Bayer AG could win a new trial to defend its Roundup weed killer.
A California judge on Wednesday issued a tentative ruling for a new trial on the $250 million in punitive damages awarded to a groundskeeper, who sought to hold the Roundup maker liable for his non-Hodgkin lymphoma.
If finalized, Judge Suzanne Ramos Bolanos's ruling would grant a motion by Bayer arguing that sum wasn't justified and that the evidence didn't prove the company intended to harm the plaintiff. It isn't clear when the judge may finalize the ruling, issued ahead of a court hearing Wednesday.
The ruling calls into question the bulk of the $289 million judgment, the first in thousands of cases alleging that glyphosate, the main ingredient in Bayer's Roundup herbicide, causes cancer.

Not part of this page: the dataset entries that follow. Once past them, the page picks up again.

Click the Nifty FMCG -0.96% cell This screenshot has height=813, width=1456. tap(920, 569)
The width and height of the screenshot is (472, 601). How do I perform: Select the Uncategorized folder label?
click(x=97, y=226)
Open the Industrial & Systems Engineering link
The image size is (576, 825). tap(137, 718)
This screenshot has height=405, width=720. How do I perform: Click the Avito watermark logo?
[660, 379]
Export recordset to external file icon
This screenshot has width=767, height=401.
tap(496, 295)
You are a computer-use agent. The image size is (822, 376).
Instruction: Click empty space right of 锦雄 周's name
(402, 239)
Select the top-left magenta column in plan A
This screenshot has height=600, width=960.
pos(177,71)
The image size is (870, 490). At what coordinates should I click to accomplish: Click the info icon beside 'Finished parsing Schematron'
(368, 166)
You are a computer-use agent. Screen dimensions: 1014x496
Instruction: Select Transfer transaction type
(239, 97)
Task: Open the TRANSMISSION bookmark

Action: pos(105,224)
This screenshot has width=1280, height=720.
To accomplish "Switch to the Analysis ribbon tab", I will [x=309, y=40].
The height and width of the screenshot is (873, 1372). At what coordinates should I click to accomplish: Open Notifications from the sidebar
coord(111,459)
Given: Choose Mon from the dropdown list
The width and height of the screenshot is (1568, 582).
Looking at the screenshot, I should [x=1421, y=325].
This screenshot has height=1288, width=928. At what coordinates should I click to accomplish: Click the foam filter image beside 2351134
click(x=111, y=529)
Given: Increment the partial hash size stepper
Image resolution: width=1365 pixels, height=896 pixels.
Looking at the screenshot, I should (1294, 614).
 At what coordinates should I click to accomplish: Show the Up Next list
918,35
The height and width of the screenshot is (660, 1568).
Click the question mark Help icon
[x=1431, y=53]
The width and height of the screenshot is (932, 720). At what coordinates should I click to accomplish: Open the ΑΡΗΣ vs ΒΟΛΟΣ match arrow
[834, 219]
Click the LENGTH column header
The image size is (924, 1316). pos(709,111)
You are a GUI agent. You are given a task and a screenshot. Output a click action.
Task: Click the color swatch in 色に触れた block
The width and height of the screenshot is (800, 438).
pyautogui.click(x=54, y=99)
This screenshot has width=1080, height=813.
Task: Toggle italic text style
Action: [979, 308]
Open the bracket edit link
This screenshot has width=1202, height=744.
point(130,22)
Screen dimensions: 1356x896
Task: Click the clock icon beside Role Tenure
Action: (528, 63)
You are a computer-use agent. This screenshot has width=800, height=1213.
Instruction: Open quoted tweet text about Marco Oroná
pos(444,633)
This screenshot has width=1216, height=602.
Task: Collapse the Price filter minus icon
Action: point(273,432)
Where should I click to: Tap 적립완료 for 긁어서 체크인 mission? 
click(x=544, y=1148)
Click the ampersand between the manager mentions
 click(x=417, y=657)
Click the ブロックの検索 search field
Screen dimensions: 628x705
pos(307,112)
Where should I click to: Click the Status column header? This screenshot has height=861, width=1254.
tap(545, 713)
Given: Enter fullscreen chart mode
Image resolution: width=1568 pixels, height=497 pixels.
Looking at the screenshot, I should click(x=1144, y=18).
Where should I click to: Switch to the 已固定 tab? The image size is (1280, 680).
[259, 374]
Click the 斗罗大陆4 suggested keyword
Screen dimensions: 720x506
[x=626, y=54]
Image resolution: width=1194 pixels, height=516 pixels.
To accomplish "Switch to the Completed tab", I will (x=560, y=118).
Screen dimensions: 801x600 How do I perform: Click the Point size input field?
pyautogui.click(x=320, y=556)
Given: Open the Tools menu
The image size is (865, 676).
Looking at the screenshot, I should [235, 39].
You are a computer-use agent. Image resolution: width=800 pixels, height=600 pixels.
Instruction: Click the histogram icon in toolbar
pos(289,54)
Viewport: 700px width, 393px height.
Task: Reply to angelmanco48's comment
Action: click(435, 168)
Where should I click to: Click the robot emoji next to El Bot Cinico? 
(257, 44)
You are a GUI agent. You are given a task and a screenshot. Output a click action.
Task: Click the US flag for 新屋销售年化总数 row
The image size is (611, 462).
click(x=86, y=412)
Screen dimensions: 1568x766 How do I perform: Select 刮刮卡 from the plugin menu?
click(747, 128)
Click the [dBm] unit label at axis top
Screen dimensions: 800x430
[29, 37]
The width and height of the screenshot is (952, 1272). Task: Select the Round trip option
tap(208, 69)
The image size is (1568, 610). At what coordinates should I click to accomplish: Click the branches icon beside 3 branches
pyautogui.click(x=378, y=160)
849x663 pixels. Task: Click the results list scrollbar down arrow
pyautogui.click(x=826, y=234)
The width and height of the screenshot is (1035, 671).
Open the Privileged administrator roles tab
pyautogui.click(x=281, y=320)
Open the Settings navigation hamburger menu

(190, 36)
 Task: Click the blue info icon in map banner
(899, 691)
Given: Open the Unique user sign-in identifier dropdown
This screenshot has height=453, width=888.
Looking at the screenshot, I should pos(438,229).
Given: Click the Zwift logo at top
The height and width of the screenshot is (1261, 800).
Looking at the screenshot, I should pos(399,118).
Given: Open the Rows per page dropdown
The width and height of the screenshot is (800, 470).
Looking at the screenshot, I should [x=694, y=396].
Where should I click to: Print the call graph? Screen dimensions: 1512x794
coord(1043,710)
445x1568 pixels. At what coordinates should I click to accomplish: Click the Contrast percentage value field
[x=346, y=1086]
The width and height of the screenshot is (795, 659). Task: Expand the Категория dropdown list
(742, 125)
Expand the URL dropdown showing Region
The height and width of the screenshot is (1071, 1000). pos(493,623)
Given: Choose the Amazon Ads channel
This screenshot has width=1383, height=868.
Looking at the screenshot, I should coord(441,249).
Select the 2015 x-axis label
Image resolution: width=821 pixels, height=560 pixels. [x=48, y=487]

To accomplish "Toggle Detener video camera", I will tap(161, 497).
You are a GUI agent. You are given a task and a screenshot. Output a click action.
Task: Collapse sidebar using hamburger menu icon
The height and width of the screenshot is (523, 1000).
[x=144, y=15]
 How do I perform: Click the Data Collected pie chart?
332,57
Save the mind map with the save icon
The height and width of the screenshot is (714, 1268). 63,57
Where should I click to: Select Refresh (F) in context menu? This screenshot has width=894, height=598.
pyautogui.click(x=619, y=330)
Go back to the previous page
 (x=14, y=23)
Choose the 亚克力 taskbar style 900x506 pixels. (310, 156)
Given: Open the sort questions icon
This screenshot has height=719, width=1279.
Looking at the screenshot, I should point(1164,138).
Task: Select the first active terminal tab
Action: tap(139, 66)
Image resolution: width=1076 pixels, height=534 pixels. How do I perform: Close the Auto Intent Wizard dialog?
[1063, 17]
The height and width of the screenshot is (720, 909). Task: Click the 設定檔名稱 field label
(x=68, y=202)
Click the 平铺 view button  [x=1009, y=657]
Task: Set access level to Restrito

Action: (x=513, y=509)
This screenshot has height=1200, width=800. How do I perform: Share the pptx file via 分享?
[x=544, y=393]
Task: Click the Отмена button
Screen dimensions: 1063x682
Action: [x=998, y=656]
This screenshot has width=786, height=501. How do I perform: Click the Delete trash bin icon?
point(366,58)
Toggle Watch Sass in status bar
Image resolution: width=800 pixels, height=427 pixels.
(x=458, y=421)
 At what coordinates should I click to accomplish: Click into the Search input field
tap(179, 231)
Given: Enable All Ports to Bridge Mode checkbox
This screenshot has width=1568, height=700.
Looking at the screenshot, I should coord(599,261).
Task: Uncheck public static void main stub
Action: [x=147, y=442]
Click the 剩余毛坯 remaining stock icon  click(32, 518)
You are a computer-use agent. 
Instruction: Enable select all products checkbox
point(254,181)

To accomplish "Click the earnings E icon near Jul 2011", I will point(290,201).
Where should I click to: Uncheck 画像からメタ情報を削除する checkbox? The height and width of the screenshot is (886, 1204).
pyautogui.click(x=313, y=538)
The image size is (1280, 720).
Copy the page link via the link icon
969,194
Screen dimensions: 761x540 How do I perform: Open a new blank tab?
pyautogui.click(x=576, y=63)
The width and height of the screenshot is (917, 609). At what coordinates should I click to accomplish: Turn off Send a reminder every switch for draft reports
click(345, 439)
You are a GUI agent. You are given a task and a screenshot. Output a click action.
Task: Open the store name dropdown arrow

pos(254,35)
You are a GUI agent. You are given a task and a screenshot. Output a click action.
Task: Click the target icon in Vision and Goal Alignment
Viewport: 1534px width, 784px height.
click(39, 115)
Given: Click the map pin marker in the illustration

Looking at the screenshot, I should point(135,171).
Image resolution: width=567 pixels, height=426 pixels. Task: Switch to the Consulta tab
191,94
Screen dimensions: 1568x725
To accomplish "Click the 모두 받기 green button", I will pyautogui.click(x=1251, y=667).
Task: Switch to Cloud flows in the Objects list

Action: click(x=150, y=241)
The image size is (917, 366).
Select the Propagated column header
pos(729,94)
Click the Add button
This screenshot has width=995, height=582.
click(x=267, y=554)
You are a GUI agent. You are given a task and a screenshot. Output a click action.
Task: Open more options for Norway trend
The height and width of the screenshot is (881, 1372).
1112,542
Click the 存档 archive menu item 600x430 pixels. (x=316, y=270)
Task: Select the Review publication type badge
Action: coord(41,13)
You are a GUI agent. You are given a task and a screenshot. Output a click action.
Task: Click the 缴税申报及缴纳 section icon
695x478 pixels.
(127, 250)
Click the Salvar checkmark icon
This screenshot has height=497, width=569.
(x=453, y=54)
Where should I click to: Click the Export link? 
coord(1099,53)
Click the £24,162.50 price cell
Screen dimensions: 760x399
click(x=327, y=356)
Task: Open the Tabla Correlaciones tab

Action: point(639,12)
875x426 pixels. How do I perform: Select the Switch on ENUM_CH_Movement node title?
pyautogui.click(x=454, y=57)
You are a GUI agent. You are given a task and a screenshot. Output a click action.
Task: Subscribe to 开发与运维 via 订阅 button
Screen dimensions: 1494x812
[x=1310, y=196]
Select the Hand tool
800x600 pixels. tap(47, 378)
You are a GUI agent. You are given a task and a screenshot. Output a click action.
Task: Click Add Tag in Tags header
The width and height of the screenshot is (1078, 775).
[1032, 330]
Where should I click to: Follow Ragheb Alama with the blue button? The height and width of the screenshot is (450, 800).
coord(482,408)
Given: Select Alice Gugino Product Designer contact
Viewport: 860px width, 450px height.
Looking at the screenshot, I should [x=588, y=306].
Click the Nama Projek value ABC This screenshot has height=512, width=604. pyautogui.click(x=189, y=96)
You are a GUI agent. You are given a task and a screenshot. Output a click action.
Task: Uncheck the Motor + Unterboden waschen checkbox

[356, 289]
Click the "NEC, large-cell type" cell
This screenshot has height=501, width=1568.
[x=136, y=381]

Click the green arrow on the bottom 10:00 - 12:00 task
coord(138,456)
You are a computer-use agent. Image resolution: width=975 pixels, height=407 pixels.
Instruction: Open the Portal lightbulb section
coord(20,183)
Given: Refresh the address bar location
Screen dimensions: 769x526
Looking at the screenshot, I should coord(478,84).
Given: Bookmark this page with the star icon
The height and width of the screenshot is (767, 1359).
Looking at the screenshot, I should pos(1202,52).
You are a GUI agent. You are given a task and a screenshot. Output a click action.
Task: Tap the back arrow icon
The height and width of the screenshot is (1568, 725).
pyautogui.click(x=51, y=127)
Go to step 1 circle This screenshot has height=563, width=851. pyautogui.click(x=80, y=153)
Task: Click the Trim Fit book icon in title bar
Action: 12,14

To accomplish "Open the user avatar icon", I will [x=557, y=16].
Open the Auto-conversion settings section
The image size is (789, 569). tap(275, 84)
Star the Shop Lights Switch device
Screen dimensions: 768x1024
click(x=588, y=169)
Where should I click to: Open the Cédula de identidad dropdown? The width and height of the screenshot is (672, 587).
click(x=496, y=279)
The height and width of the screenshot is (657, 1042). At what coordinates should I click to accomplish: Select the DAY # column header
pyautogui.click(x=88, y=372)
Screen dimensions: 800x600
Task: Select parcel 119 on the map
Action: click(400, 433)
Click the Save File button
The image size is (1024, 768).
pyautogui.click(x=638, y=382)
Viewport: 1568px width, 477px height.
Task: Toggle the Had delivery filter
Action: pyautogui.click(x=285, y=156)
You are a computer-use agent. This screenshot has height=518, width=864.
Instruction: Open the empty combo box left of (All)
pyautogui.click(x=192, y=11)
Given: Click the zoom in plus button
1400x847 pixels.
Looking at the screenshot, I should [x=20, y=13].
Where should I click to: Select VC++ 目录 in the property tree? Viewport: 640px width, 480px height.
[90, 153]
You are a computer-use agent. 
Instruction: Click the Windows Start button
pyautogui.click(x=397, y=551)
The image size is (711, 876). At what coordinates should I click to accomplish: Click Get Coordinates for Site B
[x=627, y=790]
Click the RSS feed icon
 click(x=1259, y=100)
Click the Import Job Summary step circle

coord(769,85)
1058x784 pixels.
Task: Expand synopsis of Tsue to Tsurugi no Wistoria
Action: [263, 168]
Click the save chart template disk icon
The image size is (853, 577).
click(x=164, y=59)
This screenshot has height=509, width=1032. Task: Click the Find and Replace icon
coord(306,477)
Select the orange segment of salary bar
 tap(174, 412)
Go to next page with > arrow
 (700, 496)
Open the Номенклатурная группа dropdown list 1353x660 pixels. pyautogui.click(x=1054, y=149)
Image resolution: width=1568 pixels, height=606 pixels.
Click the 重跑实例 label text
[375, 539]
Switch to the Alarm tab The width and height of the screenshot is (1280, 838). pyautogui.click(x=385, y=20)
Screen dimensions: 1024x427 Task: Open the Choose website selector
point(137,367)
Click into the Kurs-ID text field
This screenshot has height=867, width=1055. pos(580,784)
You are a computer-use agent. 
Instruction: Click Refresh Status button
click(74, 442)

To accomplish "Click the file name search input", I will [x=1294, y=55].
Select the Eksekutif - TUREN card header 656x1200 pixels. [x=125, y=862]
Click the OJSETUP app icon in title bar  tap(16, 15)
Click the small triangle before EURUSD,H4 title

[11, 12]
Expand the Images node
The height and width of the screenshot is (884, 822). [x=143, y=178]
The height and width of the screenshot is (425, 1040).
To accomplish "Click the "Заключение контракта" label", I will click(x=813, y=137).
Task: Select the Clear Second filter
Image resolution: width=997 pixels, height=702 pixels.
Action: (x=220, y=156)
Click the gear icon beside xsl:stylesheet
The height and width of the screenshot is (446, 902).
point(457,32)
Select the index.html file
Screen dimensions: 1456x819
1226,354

The jury verdict rocked Bayer weeks after the German company completed its takeover of Monsanto, the U.S. seed and pesticide giant that manufactures Roundup and crop seeds engineered to withstand the spray. Bayer's stock has fallen about 20% since the verdict, as investors priced in the potential for hundreds of millions of dollars more in court judgments ahead.
The plaintiff, Dewayne Johnson, is likely to appeal the ruling if it is finalized. Representatives for Bayer and Baum Hedlund Aristei & Goldman PC, the law firm representing Mr. Johnson, had no immediate comment.